*** Supplied material Section Begins ***

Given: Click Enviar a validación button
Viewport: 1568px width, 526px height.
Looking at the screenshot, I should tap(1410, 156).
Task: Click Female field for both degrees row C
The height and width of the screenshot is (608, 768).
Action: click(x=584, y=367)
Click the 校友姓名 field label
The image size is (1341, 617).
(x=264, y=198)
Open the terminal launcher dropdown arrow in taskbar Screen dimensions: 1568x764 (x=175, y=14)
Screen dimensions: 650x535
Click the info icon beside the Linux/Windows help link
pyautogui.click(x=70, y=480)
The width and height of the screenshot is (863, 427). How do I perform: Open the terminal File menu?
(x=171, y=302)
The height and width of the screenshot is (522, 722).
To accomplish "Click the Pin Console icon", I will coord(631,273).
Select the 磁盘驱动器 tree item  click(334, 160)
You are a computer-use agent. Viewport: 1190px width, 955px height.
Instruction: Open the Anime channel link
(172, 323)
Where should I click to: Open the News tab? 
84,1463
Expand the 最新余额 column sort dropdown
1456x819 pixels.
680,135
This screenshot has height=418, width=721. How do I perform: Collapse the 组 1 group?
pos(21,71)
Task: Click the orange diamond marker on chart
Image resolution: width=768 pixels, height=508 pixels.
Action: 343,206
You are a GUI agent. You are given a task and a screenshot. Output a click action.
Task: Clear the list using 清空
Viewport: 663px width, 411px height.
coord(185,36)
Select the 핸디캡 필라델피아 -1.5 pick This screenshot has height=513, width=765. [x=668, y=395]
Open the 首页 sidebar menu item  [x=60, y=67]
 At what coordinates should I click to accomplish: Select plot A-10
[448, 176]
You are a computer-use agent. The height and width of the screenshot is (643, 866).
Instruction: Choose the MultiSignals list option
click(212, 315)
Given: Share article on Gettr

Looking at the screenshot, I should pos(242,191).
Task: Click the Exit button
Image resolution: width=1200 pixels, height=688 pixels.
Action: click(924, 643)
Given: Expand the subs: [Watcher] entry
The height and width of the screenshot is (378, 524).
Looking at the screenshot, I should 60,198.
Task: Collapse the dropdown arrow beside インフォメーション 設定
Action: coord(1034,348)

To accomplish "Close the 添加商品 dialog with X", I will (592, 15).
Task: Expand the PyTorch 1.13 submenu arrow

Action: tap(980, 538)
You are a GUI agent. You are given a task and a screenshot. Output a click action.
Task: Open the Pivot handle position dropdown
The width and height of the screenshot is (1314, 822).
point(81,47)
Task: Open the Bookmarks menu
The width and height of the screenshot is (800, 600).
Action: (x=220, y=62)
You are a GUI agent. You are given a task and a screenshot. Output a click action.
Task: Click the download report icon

*** Supplied material Section Ends ***

Exercise brief: The line containing "You are a computer-use agent. Viewport: 1190px" marks the end: copy exactly every line from the top of the data above down to it, that line included.

Solution:
Given: Click Enviar a validación button
Viewport: 1568px width, 526px height.
Looking at the screenshot, I should tap(1410, 156).
Task: Click Female field for both degrees row C
The height and width of the screenshot is (608, 768).
Action: click(x=584, y=367)
Click the 校友姓名 field label
The image size is (1341, 617).
(x=264, y=198)
Open the terminal launcher dropdown arrow in taskbar Screen dimensions: 1568x764 (x=175, y=14)
Screen dimensions: 650x535
Click the info icon beside the Linux/Windows help link
pyautogui.click(x=70, y=480)
The width and height of the screenshot is (863, 427). How do I perform: Open the terminal File menu?
(x=171, y=302)
The height and width of the screenshot is (522, 722).
To accomplish "Click the Pin Console icon", I will coord(631,273).
Select the 磁盘驱动器 tree item  click(334, 160)
You are a computer-use agent. Viewport: 1190px width, 955px height.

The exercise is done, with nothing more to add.